Le feuilleton, comme j’ai entendu Pierre Lemaître le dire l’autre jour, appartient pourtant de plein droit aux romanciers, qui l’ont inventé. Reconnaître son importance historique ne doit cependant pas nous amener à fétichiser ce genre : j’ai été récemment surpris, en ouvrant Le chevalier de Maison-Rouge, de l’extrême faiblesse de son ouverture, interminable récit d’une rencontre dangereuse, entre un homme et une femme, dans les rues du Paris révolutionnaire. Et si on est honnête, une fois reconnu le tour de force qu’il a inventé le cinéma, Hollywood et les super héros, le grand feuilleton populaire ne nous intéresse pas tant que ça. Que Vautrin passe une tête à la fin des Illusions perdues nous suffit amplement, on n’est pas sûr d’avoir envie de lire le roman de deux mille pages dont il serait le héros exclusif. Que la littérature de pur divertissement soit entrée en crise il y a un siècle et demi ou il y a quinze ans ne change rien et pourrait même être une excellente nouvelle. Cela met la littérature à la place de la peinture à l’époque de l’invention de la photographie – la crise de la représentation qui devait directement engendrer l’impressionnisme. Que le roman ait été le grand genre du divertissement, cela avait donné l’intrigue de Madame Bovary, mais qu’il devienne un peu autre chose, cela avait donné Madame Bovary.

L’autre menace, cependant, plus sourde et plus lointaine, que serait le renversement final de l’auteur et son remplacement par une intelligence artificielle paraît plus proche que jamais : on ne parle plus, depuis deux mois, que des stupéfiants succès du générateur ChatGPT, le premier système d’apprentissage profond à écrire, véritablement, aussi bien qu’un humain.

○ ○ ○ ○ ○

# [Action requise]
Reproduisez à l'identique le passage de l'extrait sur le feuilleton compris entre « L’autre menace, cependant, plus » et « bien qu’un humain. », ces deux bornes incluses.

(Enregistrements d'un jeu de données)
○ ○ ○ ○ ○

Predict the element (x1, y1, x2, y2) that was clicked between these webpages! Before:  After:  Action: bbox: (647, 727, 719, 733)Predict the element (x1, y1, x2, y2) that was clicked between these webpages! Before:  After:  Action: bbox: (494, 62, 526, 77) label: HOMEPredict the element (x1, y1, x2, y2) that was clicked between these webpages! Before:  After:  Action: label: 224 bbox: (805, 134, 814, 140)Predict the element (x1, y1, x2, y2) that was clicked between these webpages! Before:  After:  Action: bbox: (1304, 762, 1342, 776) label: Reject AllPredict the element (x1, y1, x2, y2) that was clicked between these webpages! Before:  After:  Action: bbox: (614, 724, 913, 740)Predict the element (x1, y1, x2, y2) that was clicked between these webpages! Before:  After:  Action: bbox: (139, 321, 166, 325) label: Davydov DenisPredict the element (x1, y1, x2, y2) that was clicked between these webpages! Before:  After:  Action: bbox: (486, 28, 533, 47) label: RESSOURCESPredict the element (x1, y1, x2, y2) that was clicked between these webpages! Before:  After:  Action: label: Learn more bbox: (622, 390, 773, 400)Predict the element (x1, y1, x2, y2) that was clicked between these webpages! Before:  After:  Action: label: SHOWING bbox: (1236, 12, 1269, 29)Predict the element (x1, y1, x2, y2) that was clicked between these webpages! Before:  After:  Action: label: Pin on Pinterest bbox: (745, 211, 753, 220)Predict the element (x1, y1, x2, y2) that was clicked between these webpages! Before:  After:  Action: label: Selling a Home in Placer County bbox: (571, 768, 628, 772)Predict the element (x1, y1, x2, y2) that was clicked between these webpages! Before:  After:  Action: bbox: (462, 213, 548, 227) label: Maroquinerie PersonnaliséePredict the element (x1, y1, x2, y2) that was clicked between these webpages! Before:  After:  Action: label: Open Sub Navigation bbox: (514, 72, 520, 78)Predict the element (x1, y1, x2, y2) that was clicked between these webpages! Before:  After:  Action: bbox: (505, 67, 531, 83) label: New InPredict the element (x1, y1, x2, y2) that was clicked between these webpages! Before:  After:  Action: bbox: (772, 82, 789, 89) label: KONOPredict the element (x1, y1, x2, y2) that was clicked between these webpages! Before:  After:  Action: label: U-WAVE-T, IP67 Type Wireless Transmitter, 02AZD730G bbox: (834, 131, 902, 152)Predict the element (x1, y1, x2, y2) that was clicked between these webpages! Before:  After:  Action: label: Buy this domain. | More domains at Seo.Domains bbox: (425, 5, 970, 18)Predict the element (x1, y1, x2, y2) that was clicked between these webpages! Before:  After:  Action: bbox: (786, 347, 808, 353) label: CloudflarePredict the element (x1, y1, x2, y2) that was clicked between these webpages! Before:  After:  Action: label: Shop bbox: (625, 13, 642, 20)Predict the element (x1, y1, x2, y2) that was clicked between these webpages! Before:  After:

○ ○ ○ ○ ○

# [Exercice réalisé]
L’autre menace, cependant, plus sourde et plus lointaine, que serait le renversement final de l’auteur et son remplacement par une intelligence artificielle paraît plus proche que jamais : on ne parle plus, depuis deux mois, que des stupéfiants succès du générateur ChatGPT, le premier système d’apprentissage profond à écrire, véritablement, aussi bien qu’un humain.